Beyond Barr and Kendricks, Minnesota’s Linebackers Are Uncertain
Last season, we learned what happens when essentially all of the starting linebackers get injured. Anthony Barr went down early with a torn pec, and Eric Kendricks missed the final handful of games. Beyond those two, though, there were also injuries to Ben Gedeon and Cameron Smith, severely depleting what was supposed to be a position of strength heading into last season. Also, don’t forget that Troy Dye went down for a 5-game stretch. In other words, Minnesota’s linebackers were put in a bad position last year.
To avoid a similarly disastrous defensive fate, the Vikings will be hoping for not only greater health, but also some of the depth players to emerge. Kendricks will be elite; Barr ought to be solid. After those two, it’s a lot of question marks.
The Near Guarantees
Fans, by and large, have been underwhelmed with Anthony Barr from his sophomore season onward. A seven-year-vet, Barr was chosen 9th overall in 2014. After his rookie deal, Barr signed a 5-year, $67.5 million deal that has since been renegotiated to bring it down to the current one-year, $10 million. The issue is that many fans feel like the team hasn’t gotten fair value for that money. He has so, so much ability and often fades into the background.

------------------------------------------------------------------------

→ Actions to take:
[1] Copy the stretch of the linebacker article from "The Near Guarantees" through "into the background." with no changes.
[2] Check each statement against the linebacker article, answering yes or no and quoting the words that decide it: (a) Anthony Barr was drafted 9th overall in 2014. (b) Troy Dye missed a 10-game stretch last season. (c) Barr's contract now stands at one year for $10 million.
[3] Pick up the article on Minnesota's linebackers after its last sentence and continue it.

→ Recorded data:
------------------------------------------------------------------------

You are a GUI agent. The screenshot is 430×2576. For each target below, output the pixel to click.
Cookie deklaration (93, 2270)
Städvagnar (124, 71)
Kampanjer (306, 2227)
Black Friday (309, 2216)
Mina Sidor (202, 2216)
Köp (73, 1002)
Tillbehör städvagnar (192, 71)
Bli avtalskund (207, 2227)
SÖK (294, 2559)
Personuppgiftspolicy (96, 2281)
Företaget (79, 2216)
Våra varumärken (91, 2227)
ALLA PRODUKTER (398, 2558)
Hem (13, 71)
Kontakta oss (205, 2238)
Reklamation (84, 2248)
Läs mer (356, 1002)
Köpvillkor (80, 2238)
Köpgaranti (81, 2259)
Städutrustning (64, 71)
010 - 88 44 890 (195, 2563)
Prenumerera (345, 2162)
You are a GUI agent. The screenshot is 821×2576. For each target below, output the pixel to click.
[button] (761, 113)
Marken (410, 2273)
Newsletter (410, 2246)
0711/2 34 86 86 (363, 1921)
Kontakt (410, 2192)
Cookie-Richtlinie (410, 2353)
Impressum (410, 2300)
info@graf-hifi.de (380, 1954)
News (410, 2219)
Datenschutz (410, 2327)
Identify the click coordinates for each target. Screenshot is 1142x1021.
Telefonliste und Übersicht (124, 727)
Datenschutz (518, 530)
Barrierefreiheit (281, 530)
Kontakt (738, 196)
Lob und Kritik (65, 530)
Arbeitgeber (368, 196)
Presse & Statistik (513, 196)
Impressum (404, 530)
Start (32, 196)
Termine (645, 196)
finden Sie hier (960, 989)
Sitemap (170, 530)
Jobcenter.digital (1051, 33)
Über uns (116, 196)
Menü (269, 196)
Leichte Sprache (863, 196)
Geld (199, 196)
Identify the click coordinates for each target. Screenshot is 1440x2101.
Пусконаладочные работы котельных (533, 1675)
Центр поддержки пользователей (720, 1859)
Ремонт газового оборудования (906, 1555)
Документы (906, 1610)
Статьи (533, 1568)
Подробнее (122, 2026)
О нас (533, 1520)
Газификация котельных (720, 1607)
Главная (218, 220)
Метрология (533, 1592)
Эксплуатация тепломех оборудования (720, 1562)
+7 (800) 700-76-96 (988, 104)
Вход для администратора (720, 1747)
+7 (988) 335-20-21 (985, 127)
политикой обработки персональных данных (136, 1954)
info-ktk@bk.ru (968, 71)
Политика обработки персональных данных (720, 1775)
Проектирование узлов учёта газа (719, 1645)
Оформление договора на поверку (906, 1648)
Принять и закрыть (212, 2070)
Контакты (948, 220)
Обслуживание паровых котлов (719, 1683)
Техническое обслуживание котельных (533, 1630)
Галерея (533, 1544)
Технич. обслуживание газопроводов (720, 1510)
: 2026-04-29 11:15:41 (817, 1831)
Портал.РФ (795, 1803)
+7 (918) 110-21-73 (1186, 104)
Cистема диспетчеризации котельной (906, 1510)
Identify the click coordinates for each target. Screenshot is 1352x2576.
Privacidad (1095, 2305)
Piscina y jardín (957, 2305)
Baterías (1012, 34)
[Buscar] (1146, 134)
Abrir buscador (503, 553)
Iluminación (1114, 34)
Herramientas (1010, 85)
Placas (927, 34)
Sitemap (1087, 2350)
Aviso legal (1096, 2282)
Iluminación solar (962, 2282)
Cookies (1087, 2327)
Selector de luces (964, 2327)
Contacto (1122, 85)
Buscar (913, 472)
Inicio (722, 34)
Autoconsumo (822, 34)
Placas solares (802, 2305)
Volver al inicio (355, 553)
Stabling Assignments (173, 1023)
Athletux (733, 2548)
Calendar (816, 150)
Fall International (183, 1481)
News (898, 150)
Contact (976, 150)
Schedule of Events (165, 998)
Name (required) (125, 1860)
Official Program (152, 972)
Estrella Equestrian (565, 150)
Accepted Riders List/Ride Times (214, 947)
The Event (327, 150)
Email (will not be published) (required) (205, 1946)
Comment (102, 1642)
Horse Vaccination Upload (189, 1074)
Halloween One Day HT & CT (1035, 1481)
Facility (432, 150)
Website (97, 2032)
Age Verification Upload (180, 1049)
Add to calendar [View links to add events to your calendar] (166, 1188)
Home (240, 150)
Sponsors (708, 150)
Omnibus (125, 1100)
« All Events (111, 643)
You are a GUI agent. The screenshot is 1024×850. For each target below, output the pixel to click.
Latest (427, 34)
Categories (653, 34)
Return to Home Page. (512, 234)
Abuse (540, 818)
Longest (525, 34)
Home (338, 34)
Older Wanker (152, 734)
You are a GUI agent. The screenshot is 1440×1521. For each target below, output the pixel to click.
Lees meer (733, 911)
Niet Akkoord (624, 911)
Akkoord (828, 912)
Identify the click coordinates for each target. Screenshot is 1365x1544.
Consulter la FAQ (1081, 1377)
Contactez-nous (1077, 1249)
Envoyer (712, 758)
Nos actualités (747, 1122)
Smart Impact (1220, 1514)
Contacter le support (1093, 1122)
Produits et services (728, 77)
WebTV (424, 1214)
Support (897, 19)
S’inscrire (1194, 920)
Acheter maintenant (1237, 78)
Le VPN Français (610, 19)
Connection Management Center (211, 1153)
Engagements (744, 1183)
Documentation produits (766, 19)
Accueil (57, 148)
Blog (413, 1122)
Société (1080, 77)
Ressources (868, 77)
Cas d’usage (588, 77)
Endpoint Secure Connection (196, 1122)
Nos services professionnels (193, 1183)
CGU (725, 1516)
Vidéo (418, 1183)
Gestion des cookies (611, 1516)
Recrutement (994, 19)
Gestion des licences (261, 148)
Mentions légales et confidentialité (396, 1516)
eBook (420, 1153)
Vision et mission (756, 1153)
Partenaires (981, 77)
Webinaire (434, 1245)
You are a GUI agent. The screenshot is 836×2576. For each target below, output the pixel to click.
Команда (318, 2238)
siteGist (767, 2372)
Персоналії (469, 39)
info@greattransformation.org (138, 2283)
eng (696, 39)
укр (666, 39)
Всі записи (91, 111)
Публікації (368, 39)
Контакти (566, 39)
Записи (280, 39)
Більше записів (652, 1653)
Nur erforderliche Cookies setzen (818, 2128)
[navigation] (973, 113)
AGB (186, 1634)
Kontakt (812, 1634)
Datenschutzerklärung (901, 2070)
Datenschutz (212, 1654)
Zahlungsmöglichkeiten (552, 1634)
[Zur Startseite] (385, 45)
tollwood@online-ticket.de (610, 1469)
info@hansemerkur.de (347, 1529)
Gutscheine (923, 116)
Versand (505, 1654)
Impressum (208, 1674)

------------------------------------------------------------------------

→ Task results:
[1]
The Near Guarantees
Fans, by and large, have been underwhelmed with Anthony Barr from his sophomore season onward. A seven-year-vet, Barr was chosen 9th overall in 2014. After his rookie deal, Barr signed a 5-year, $67.5 million deal that has since been renegotiated to bring it down to the current one-year, $10 million. The issue is that many fans feel like the team hasn’t gotten fair value for that money. He has so, so much ability and often fades into the background.

[2]
(a) Yes: "Barr was chosen 9th overall in 2014."
(b) No: "Troy Dye went down for a 5-game stretch."
(c) Yes: "renegotiated to bring it down to the current one-year, $10 million."

[3]
One thing is certain, though: we ought to be getting a motivated Barr. At 29, Barr’s playing days are quickly coming to an end. The reality is that he won’t have too many more opportunities to sign sizeable contracts. That’s likely the main motivation behind his restructured deal. By shifting around money and trimming years, Barr can return to Minnesota for another year, show that he’s healthy, and then try to sign one more large contract. The end result ought to be some strong play on the field.
At this point, it’s a near certainty that Kendricks will be the leader among Minnesota’s linebackers. It’s hard to believe that he’s still so underrated. The Vikings have him under contract for three more seasons. He’s making a very reasonable $12.4 million this year, a number that jumps up to more than $13.5 million next season before dropping down to less than $11.5 million in a couple years. His on-field play far exceeds these numbers.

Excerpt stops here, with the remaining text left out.